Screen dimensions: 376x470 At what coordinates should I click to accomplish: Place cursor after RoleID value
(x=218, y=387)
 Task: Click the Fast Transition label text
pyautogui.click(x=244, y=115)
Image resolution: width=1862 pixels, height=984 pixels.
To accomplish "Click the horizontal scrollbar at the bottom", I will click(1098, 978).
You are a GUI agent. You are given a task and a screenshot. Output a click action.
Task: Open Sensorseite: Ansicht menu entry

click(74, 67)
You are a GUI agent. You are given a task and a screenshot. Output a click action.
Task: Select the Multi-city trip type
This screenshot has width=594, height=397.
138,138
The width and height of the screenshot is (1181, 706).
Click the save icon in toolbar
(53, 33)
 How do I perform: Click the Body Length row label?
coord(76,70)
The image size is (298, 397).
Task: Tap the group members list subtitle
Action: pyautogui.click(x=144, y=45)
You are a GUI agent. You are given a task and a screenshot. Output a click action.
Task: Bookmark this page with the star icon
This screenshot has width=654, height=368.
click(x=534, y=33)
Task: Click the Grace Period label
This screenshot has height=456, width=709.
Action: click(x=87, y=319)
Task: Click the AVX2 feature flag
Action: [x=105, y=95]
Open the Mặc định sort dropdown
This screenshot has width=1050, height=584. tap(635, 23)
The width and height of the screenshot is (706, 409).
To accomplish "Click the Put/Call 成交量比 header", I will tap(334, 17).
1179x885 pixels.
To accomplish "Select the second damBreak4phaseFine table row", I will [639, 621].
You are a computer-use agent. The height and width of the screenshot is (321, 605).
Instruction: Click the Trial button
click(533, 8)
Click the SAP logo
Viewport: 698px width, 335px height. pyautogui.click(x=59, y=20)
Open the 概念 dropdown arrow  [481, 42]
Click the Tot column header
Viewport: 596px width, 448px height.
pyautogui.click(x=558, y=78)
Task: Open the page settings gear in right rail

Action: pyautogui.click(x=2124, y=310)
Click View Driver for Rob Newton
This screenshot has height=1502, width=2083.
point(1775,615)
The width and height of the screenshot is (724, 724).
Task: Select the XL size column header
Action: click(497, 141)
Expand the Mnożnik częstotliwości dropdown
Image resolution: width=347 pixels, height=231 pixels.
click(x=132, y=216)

> THE TASK
Which lines of the material above contain the word "accomplish"? Copy each of them out in full.

> RESULT OF THE TASK
Screen dimensions: 376x470 At what coordinates should I click to accomplish: Place cursor after RoleID value
To accomplish "Click the horizontal scrollbar at the bottom", I will click(1098, 978).
To accomplish "Click the Put/Call 成交量比 header", I will tap(334, 17).
To accomplish "Select the second damBreak4phaseFine table row", I will [639, 621].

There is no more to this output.